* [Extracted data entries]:
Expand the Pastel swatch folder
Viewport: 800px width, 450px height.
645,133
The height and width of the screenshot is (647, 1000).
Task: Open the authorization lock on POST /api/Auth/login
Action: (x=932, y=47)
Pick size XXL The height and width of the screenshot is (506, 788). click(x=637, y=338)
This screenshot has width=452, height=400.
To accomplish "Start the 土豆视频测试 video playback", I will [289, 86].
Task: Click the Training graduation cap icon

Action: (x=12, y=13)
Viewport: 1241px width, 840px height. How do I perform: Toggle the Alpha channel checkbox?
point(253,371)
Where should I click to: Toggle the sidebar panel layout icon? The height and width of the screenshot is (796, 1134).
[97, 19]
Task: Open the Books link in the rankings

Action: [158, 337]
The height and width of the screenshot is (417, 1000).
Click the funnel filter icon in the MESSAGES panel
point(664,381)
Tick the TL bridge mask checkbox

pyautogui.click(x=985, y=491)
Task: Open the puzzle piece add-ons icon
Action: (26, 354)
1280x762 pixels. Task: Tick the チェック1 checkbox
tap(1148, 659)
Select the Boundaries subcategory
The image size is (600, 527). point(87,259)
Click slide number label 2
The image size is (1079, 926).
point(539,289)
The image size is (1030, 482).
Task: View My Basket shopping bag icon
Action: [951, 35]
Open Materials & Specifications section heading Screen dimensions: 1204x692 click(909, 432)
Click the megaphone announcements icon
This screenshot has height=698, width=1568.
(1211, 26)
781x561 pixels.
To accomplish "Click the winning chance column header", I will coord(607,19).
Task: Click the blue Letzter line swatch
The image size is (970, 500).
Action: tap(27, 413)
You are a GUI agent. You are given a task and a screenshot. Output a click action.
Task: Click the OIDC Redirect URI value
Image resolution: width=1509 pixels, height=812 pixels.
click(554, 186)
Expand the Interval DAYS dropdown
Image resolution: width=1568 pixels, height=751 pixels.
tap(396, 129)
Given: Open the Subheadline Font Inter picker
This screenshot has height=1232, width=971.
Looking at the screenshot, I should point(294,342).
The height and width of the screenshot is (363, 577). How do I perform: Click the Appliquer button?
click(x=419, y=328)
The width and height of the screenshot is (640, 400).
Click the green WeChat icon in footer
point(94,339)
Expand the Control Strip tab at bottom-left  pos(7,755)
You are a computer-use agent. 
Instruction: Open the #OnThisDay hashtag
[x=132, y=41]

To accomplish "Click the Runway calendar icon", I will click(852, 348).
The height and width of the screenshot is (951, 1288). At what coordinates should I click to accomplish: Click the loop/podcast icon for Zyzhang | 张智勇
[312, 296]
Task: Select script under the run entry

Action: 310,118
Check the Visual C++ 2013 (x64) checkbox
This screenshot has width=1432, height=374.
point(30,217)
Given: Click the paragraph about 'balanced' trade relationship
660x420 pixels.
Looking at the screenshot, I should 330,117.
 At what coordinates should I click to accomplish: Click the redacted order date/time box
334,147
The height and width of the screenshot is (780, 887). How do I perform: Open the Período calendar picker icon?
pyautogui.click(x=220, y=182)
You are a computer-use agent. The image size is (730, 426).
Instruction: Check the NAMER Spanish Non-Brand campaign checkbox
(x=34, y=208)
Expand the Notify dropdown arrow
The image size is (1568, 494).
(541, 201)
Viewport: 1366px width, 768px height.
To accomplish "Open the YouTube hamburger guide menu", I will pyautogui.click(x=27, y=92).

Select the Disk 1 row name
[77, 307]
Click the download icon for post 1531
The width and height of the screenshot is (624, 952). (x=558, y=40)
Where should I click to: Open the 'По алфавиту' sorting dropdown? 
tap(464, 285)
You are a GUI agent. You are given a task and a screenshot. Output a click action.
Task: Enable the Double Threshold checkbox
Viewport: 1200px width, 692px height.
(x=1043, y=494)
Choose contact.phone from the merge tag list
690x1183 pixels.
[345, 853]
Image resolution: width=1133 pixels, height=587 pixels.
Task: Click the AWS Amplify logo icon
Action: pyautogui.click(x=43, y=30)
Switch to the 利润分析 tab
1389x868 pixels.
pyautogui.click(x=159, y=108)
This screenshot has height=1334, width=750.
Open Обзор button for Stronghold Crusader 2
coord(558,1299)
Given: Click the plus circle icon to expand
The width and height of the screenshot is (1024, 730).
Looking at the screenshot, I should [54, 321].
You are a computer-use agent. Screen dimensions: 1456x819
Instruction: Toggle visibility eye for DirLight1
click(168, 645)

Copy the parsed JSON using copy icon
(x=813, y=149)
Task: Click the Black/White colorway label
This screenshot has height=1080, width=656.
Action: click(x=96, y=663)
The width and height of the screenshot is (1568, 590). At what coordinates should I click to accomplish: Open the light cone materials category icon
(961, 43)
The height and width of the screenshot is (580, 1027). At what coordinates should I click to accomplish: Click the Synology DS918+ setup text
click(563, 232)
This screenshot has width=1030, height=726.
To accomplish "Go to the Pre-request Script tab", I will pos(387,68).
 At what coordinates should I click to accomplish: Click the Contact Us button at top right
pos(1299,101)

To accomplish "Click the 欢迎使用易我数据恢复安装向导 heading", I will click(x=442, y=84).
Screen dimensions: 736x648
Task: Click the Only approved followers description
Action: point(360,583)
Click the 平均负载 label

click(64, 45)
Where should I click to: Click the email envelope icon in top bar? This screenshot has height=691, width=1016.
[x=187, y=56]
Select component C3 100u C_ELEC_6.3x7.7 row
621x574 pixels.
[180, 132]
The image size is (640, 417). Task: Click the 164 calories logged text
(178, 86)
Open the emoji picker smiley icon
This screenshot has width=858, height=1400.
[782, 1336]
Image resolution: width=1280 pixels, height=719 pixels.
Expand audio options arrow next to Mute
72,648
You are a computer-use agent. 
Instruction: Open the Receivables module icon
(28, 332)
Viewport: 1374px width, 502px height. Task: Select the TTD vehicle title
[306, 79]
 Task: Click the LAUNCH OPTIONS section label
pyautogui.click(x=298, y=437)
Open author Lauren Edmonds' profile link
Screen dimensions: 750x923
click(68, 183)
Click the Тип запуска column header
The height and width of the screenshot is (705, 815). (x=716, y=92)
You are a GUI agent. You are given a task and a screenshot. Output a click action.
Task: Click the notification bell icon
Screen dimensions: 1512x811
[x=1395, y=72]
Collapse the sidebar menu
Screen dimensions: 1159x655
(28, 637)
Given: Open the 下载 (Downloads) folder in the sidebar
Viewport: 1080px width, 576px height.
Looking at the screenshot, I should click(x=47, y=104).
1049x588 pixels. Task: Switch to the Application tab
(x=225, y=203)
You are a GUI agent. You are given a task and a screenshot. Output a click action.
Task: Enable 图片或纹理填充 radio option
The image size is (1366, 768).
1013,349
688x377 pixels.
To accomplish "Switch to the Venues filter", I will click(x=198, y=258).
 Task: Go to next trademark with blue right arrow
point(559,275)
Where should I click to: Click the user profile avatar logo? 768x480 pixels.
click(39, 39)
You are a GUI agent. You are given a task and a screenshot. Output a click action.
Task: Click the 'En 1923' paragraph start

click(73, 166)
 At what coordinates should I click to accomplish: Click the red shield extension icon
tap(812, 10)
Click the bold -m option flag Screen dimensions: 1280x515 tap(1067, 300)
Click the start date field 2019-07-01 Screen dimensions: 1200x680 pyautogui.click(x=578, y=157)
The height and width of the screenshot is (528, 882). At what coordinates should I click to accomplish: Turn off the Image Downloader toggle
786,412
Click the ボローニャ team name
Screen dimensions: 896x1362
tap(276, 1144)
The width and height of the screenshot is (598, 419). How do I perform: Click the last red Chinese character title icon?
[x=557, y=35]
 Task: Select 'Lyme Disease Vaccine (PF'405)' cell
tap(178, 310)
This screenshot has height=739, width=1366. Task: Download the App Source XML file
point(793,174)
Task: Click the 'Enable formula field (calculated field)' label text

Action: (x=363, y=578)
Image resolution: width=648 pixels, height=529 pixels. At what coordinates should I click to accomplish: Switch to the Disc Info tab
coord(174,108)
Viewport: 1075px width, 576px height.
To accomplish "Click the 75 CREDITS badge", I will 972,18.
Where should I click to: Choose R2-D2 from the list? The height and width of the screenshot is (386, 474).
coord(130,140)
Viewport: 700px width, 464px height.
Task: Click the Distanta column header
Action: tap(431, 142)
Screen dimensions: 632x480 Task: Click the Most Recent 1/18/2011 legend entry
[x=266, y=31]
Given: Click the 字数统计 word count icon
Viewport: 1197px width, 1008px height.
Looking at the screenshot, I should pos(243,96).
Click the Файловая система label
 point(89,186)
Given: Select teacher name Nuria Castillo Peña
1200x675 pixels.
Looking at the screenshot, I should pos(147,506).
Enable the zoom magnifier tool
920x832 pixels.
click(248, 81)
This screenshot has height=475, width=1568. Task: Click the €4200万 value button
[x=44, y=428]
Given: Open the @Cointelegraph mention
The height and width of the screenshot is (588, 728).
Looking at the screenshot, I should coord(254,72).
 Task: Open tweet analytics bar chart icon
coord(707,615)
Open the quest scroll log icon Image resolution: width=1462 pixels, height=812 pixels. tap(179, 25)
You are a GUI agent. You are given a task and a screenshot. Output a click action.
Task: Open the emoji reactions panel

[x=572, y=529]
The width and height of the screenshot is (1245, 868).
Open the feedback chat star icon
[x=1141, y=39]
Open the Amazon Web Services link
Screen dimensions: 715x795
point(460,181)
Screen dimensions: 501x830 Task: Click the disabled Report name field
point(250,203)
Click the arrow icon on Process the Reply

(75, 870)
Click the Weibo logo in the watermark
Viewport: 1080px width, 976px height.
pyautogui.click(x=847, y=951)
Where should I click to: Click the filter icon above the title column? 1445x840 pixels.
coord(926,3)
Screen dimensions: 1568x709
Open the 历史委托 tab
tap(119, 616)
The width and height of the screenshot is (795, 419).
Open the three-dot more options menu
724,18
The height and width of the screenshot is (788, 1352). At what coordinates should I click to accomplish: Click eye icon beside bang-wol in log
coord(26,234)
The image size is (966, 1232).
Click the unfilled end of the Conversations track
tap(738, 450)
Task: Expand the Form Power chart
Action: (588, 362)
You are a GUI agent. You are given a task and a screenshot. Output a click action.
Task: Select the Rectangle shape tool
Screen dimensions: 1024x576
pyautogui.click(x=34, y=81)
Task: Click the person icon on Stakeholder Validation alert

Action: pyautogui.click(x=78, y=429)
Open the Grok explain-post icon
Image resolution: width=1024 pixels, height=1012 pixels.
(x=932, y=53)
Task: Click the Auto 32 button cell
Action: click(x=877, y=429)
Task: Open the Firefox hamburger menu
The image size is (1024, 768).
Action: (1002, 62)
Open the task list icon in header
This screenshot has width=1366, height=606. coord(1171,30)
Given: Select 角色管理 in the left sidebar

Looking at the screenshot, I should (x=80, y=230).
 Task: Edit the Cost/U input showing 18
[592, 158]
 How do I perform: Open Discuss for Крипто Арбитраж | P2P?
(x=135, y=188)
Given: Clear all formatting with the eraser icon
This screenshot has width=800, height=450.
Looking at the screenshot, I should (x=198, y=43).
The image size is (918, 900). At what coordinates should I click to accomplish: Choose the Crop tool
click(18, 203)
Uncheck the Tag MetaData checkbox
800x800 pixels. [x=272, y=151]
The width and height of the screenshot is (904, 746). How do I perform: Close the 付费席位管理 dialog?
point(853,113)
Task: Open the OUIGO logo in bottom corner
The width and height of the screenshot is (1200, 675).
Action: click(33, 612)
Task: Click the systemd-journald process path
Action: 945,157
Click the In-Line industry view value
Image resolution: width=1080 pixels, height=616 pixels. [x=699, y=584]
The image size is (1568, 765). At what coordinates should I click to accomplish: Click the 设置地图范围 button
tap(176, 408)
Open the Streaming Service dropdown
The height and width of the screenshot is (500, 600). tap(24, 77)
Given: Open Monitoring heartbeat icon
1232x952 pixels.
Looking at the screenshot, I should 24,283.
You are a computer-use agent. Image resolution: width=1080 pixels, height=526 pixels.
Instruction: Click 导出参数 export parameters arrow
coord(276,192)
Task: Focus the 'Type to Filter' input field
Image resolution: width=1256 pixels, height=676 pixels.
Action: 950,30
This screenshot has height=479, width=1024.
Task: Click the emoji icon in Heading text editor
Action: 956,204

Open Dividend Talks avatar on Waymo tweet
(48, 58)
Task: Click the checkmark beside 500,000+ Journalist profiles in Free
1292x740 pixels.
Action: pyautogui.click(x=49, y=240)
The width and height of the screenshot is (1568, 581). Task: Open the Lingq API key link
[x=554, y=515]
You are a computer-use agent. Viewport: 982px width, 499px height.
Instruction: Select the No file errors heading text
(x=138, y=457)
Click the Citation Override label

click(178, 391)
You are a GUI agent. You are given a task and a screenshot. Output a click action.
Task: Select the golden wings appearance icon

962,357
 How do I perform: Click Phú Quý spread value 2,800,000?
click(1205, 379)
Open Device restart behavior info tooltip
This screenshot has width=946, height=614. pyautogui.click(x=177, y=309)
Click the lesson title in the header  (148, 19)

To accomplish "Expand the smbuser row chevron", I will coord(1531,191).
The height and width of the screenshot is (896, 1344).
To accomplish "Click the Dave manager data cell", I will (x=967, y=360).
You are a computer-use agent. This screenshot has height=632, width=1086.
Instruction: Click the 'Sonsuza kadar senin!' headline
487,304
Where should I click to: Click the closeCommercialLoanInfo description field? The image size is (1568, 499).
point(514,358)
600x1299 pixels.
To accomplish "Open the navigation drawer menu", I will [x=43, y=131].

* [Work to be completed]:
Scan the data above for the string "bottom" and copy each line where it appears.

* [Task result]:
Expand the Control Strip tab at bottom-left  pos(7,755)
Task: Open the OUIGO logo in bottom corner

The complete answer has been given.